Revenue was up 27% year-on-year from US$25.5 million to US$32.5 million, and annual recurring revenue (ARR), was up 8% from the end of the previous quarter and 26% year-on-year to US$56.9 million.
In prepared remarks, Stem Inc. CEO Arun Narayan attributed the improved position to a combination of growth in revenue from software, namely Stem’s focus on its PowerTrack clean energy asset management tool, and reduction in operating expenses (Opex), including around US$30 million savings through workforce reduction.
NYSE listing warning, change of CEO at Stem amid strategy shift
Although the company described itself as the “first publicly-traded smart energy storage company” when its shares listed on the New York Stock Exchange (NYSE) in April 2021 after a special purpose acquisition company (SPAC) merger, it announced a wholesale turnaround in strategy last year.
The company’s background is in the C&I energy storage market of California, where it began deploying lithium-ion (Li-ion) systems for customers on an energy storage-as-a-service business model, reducing electricity bills through demand charge-based peak shaving, and earning revenues through grid services.
It had expanded into other markets across the US and internationally, including small front-of-the-meter (FTM) solar-plus-storage systems in Massachusetts, serving customers with third-party battery storage and its own software and hardware solutions.
However, it had always said its USP was with its software-driven controls and optimisation of clean energy assets, and the company leaned further into this area, acquiring a solar PV asset management company, Also Energy, in 2022.
Longstanding CEO John Carrington left the company as Stem failed to deliver on an EBITDA-positive guidance for 2024, and it received a NYSE continued listings warning as its shares fell below the required threshold.
Under incoming CEO Narayanan, it accelerated its pivot to focus on its higher-margin software and services from Q4 2024 and although the decline in battery hardware sales led to a 69% fall in annual revenues, the CEO said last quarter that the updated strategy “is designed to drive sustained, scalable growth in recurring software and services revenue.”
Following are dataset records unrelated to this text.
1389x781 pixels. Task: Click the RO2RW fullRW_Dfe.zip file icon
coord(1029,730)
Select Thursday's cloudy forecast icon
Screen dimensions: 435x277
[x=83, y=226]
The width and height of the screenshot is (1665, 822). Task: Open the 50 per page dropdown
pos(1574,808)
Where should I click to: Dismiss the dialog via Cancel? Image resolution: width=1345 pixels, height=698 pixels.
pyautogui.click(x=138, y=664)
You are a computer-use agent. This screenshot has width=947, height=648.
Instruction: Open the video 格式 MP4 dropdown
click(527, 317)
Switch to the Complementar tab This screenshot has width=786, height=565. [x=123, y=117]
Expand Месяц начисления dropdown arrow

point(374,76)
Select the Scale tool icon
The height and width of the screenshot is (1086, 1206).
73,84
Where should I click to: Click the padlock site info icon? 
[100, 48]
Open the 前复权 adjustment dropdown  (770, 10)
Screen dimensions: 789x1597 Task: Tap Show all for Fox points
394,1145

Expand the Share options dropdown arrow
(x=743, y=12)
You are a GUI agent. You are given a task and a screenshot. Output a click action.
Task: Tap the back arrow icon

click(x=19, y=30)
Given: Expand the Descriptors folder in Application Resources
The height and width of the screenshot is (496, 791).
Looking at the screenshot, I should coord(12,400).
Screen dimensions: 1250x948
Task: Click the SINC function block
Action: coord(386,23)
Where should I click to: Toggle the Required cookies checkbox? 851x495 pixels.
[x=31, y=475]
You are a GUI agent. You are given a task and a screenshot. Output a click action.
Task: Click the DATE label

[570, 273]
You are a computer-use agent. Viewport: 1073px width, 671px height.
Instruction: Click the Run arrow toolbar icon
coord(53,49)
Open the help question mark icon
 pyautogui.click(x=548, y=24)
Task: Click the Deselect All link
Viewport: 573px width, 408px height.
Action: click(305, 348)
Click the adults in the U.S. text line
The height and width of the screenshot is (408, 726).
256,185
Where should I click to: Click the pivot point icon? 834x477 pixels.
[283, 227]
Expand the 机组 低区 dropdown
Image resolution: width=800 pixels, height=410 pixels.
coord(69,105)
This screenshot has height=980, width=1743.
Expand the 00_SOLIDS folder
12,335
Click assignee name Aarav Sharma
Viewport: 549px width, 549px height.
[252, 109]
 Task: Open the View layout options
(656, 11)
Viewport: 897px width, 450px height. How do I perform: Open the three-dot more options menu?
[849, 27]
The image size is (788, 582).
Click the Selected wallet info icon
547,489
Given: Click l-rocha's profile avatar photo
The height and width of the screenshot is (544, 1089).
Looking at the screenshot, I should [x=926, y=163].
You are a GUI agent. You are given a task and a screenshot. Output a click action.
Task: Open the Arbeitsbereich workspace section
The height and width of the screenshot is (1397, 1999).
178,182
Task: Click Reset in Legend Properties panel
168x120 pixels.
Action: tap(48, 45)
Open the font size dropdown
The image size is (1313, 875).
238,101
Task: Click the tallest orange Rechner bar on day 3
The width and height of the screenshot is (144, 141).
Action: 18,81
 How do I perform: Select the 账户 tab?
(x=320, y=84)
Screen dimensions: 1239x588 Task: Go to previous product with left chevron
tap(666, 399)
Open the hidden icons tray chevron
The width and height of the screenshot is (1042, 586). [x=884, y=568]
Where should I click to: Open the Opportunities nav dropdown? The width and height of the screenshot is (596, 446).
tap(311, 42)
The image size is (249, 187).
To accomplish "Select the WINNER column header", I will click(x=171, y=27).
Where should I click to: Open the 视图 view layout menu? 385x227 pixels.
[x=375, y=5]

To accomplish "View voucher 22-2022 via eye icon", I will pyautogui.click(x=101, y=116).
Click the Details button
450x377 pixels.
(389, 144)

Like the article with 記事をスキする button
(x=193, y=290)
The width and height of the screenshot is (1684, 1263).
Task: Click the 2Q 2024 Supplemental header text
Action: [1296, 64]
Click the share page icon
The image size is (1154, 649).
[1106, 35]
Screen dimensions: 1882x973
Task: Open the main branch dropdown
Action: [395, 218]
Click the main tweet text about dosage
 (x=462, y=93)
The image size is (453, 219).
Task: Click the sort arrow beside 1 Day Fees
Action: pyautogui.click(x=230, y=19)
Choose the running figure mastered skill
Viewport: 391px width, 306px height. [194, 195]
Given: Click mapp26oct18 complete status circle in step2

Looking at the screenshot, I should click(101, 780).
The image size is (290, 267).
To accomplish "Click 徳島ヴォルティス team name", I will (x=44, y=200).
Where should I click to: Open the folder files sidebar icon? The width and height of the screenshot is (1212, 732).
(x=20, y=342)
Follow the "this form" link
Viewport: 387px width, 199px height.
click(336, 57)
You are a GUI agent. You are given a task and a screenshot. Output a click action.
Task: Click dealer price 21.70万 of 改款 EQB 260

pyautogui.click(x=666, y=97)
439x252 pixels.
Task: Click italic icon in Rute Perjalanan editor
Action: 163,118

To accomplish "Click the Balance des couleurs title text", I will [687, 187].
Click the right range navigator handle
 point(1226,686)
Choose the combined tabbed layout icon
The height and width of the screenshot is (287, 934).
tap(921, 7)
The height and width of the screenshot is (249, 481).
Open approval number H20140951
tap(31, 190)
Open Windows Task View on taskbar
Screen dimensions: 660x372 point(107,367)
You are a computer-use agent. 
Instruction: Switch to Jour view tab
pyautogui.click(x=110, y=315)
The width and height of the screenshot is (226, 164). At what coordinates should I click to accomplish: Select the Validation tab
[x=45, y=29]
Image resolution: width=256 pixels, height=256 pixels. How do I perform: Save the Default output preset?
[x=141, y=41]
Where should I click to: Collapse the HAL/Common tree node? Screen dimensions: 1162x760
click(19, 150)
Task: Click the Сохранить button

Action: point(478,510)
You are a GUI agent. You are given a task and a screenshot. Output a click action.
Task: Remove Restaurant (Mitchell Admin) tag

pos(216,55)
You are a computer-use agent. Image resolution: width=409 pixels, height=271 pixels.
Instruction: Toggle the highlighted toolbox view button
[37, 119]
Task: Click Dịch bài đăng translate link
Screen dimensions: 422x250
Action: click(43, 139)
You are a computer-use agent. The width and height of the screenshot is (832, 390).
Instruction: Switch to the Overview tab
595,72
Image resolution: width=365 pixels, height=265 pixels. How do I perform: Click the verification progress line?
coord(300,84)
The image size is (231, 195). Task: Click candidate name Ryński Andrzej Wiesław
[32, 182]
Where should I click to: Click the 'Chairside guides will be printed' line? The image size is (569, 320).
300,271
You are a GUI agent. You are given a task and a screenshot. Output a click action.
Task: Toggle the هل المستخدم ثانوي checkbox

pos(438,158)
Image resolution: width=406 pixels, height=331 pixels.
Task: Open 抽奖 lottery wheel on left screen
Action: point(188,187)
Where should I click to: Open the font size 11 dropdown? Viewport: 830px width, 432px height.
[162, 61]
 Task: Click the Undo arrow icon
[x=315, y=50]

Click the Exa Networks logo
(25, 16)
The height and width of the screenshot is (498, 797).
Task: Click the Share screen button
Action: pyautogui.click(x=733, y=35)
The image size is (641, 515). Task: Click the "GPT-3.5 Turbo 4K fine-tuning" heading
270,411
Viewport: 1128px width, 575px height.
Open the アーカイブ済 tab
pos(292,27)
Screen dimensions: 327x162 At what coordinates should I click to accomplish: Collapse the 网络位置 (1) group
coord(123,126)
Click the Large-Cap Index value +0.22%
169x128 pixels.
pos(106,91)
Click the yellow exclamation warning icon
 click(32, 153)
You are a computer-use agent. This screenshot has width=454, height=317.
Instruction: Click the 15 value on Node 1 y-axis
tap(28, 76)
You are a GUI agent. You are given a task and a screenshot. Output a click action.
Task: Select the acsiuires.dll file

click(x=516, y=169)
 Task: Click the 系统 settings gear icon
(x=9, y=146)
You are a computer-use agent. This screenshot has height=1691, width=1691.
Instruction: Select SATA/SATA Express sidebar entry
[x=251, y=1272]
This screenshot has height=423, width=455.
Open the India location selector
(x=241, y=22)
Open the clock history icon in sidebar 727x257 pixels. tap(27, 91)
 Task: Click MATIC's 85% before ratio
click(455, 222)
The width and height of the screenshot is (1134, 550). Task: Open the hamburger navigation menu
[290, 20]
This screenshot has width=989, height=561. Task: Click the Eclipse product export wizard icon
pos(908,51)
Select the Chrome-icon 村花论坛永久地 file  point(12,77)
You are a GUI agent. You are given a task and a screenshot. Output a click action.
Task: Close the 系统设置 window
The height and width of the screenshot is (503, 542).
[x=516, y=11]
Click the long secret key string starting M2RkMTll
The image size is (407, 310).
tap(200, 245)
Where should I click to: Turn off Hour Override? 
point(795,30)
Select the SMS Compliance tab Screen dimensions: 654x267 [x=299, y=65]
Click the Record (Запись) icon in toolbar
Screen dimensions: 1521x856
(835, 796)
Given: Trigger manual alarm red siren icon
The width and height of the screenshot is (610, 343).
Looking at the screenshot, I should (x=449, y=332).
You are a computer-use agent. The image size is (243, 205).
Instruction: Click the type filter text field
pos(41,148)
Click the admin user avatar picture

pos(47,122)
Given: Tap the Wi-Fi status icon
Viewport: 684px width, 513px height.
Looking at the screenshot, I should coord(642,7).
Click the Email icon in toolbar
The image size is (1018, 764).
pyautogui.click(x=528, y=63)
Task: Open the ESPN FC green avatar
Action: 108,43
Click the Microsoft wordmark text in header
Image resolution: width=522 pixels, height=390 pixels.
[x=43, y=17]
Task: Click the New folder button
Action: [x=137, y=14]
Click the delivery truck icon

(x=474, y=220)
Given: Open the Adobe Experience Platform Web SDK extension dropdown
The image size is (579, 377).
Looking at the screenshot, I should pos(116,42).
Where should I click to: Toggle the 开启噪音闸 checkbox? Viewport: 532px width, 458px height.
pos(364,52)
In an earnings call to explain results, Justin Clare, an analyst from Roth Capital, asked company leadership about the expected impact of US tariffs on Stem’s energy storage business, especially for customers “that might not have batteries in the US right now.”
CFO Doran Hole said that OEM battery storage hardware sales “are not a significant component of the business going forward,” with just US$35 million in revenue for the business line reported in Q1.
Stem is in “close dialogue” with the three BESS OEM providers it currently sources with, including US and Chinese companies. However, the “negligible” direct impact of tariffs could be passed onto customers without too much concern, Hole said.
Asked by Roth Capital’s Justin Clare what the impact of tariffs might be on customer demand and ability to secure software and services contracts, the CFO said storage contracts for 2025 would be largely driven by contracted backlog, and that for solar PV, the company had not seen a noticeable decrease in customer activity as yet.